An enduring challenge for education research is for research itself to become democratic -- that is, to foster goals of inclusion, dialogue, and deliberation through the activities of research (House & Howe, 2000; Tseng, Fleishman, & Quintero, 2018). Emerging forms of collaborative research and development show promise toward realizing this ideal, through efforts to create more equitable engagements among researchers, educators, families, and community members. This work occurs across education research in various forms or under different names, such as research-practice partnerships, community-based research, participatory action research, design research, research alliances, and engaged scholarship.

Broadly, these forms of collaborative research have many similarities. They share a commitment to centering the voices and perspectives of multiple stakeholders in education. They involve a systematic form of inquiry to understand problems and co-define possible solutions. They can also encourage the participation of those groups who have been historically or politically disenfranchised to enrich and expand the available knowledge base. All of these approaches stand in contrast to forms of research in which education stakeholders have little opportunity to define the focus of research or contribute in interpreting and making sense of findings for local needs.

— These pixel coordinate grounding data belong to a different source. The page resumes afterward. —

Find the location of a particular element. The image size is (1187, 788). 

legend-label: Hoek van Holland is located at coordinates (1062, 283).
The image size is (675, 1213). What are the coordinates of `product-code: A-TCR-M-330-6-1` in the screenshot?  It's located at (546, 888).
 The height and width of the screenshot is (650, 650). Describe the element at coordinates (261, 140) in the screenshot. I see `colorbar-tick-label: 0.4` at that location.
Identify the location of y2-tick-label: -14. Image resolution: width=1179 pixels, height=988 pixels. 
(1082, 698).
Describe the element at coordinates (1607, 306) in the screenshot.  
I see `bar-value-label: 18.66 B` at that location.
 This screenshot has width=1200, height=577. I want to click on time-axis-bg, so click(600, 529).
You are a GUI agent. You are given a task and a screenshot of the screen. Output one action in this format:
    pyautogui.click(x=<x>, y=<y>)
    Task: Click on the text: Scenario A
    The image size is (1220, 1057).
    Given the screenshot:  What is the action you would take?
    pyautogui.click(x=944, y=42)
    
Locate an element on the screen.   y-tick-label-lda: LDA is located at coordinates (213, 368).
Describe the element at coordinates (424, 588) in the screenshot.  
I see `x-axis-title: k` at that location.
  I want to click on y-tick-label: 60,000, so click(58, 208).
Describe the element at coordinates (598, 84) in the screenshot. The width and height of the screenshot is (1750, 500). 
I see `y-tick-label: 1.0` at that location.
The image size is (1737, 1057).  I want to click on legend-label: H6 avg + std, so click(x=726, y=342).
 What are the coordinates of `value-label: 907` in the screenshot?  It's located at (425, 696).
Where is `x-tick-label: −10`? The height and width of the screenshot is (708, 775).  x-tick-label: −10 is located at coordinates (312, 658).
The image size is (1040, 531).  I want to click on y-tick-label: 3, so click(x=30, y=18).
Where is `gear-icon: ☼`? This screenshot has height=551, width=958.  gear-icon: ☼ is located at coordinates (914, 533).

Together, these approaches represent possible ways of democratizing the research enterprise through more equitable distributions of power, greater attention to diverse needs and questions, and a broader appreciation for the value of different kinds of knowledge and expertise. Yet, too often, the conversations of these traditions are disconnected from one another. The purpose of this session is to actively engage the AERA audience in a dialogue about a vision for democratization of evidence and explore their meaning to the research community moving forward in this post-truth era of civic activity.